Par jugement du 22 novembre 2016, le tribunal de commerce :



- s'est déclaré compétent pour connaître du litige,

- a pris acte de l'intervention volontaire de la SAS Ocle et de la SARL Cleo,

- a dit que la société Ocle et la société Cleo ont bien intérêt à agir,

- a déclaré non prescrite l'action des sociétés Vista, Ocle et Cleo au visa des articles L. 222-23 et L. 225-24 du code de commerce et rejeté l'exception de prescription opposée par les défendeurs,

- a, avant dire-droit, ordonné une expertise, qui sera finalement confiée à M. [D], expert-comptable, à l'effet notamment d'analyser l'ensemble des documents comptables et bilans des sociétés A2M, LM Investissement, Vista, Ocle et Cleo, de dire si les stocks initiaux lors de l'achat se retrouvent en état en stock final, d'analyser et déterminer les variations et chiffrer les manque-à-gagner, d'examiner les conventions réglementées au profit de la société A2M, de déterminer les écarts de fonds de caisse des inventaires et en magasins, de déterminer les manque-à-gagner de ces écarts et de chiffrer le préjudice subi par la société Vista et les sociétés Ocle et Cleo,

- a ordonné le renvoi de l'affaire à une audience ultérieure.

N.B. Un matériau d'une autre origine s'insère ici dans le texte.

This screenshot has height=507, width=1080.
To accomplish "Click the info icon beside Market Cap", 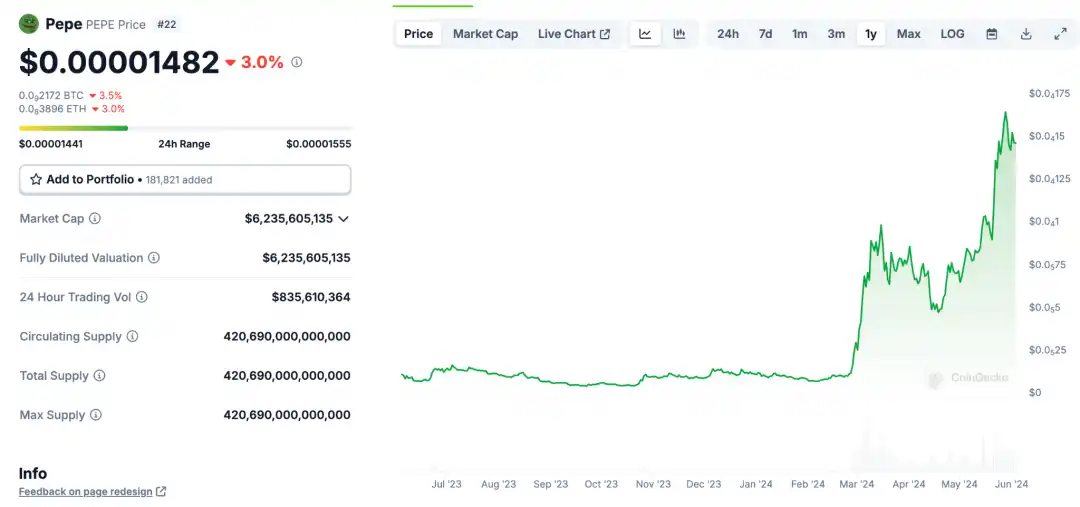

Par ordonnance de référé rendue le 8 février 2017, le délégataire du premier président a autorisé M. et Mme [HR] et la société A2M à interjeter appel du jugement rendu par le tribunal de commerce le 22 novembre 2016, ainsi que de l'ordonnance du juge chargé du contrôle des expertises en date du 5 décembre 2016 procédant au remplacement de l'expert initialement désigné, mais a dit n'y avoir lieu à fixation de l'affaire conformément à l'article 948 du code de procédure civile.



M. et Mme [HR] et la société A2M ont donc, par déclaration reçue le 15 février 2017 au greffe de la cour, relevé appel du jugement du 22 novembre 2016 et de l'ordonnance du 5 décembre 2016 désignant M. [D] en remplacement de l'expert initialement désigné, intimant la société Vista, la société Cleo, la société Ocle, M. [M] et la société LM investissement.



Les intimés ont saisi le conseiller de la mise en état d'une requête tendant à voir prononcer la caducité de la déclaration d'appel et, subsidiairement, l'irrecevabilité de l'appel ; par ordonnance rendue le 2 mai 2018, le conseiller de la mise en état a rejeté ces fins de non-recevoir.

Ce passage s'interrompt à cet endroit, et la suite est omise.